For Toys R Us, that might be game demonstrations or hosting birthday parties. It says it’ll keep its 1,600 Toys R Us and Babies R Us stores open, and keep serving customers while in bankruptcy. Still, the chain faces hurdles — price is a big issue for shoppers, and Toys R Us acknowledges that it can’t compete there.
‘‘We will go to Toys R Us to check out the current toys, and while we are at the store, we will be looking up prices on the phone on Walmart.com and Amazon,’’ said Randy Watson of Fort Worth, Texas.
He used to pick up items at Toys R Us for his kids. But for his grandchildren, he uses the store to see what’s available and then shops elsewhere to get lower prices.
The bankruptcies of nearly three dozen retailers since the beginning of the year — many of them very small companies, but also well-known names like Payless Shoe Source, Gymboree Corp., and True Religion jeans — has resulted in job losses and store closings. Toys R Us didn’t say if it would trim its workforce of nearly 65,000 employees worldwide.
Credit Suisse believes that there could be 8,640 store closings this year, which would surpass the 2008 peak of 6,200. In 2008, the number of bankruptcies was at a historic high of 569, according to S&P Global Market Intelligence.

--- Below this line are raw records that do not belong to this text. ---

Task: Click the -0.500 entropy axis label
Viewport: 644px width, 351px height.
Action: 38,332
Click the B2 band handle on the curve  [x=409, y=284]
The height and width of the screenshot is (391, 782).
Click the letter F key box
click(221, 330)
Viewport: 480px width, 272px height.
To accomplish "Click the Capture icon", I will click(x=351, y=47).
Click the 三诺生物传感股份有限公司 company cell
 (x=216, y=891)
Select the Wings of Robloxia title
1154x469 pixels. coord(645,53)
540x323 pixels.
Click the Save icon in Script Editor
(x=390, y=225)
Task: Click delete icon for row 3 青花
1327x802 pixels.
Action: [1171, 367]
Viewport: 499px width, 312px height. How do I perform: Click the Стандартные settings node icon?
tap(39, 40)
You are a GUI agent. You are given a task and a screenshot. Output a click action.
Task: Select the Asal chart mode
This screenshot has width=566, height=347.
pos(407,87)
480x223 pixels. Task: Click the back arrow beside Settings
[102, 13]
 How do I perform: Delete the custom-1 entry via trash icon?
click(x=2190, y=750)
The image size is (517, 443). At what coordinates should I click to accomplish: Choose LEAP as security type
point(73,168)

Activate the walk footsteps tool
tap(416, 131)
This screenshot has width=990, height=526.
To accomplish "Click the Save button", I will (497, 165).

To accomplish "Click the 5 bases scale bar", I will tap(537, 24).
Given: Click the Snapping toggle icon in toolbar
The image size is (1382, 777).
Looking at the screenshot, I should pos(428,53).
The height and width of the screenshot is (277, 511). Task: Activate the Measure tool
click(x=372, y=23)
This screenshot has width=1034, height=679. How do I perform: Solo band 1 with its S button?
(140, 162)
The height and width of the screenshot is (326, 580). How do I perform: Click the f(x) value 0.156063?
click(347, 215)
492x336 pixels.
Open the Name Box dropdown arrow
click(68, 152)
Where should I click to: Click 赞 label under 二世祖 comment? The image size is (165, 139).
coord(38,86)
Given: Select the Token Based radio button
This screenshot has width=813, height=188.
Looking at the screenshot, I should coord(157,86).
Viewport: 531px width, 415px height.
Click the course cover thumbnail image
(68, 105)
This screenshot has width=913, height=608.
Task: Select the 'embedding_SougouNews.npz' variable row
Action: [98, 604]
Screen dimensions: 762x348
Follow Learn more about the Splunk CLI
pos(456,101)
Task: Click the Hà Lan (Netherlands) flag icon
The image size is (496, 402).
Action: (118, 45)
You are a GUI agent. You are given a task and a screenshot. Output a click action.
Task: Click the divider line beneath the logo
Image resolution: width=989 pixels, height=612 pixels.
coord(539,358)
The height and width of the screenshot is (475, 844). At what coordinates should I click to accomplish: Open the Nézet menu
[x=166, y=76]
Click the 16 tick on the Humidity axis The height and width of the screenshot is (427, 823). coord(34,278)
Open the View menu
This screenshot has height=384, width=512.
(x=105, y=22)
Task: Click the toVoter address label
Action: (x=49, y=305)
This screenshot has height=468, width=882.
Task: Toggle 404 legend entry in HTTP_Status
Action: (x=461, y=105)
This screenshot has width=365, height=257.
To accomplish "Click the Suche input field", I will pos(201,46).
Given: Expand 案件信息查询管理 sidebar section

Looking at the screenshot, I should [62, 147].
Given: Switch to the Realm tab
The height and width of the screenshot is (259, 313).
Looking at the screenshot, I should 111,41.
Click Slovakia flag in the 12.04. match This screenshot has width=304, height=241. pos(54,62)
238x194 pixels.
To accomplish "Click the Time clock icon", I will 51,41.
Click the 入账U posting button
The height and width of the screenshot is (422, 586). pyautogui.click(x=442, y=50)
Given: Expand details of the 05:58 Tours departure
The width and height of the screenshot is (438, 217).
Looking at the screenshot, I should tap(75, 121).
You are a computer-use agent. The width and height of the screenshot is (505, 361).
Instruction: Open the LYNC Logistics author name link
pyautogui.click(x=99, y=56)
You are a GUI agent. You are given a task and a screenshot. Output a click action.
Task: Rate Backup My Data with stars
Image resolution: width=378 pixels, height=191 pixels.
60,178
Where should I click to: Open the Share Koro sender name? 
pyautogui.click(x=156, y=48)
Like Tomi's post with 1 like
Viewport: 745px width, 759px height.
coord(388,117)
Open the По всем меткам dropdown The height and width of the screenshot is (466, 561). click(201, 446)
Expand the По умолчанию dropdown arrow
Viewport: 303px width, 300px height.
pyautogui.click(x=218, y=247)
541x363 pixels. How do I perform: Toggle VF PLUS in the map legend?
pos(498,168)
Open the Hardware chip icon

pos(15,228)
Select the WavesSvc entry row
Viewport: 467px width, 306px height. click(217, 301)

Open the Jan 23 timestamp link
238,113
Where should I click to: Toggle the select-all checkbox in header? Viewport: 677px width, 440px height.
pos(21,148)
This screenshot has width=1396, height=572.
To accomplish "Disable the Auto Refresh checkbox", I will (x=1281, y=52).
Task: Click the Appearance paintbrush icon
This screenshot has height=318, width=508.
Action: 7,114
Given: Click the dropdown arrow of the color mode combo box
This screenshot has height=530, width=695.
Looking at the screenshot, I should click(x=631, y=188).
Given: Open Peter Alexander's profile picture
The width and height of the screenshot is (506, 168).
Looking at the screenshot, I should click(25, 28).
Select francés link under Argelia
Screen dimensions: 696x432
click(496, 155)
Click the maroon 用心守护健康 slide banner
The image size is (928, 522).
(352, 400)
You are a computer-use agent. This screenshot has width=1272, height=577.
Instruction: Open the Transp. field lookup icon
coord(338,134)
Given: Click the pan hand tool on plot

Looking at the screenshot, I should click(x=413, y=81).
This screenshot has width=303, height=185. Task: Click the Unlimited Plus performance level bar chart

Amazon, meanwhile, has been using its $99-a year-Prime Membership as a way to gain fierce shopper loyalty as it adds more perks like same-day delivery Amazon Now for a growing number of markets. It’s also making partnerships with brands like Sears and Kohl’s, and now has hundreds of Whole Foods stores that it could use as distribution points.
‘‘Amazon has the level of convenience that so far surpasses the ability of traditional retailers can offer,’’ said Karl Havard, a retail industry expert for PA Consulting Group, a global retail consultancy. ‘‘There’s a lot of inertia in the retail boardroom. They’re not prepared to take the risk.’’
Toys R Us was a major force in toy retailing in the 1980s and early 1990s, and was one of the first of the ‘‘category killers’’ — retailers that focused on one merchandising category and offered low prices. That combination hurt mom-and pop shops that couldn’t compete on breadth of inventory or price.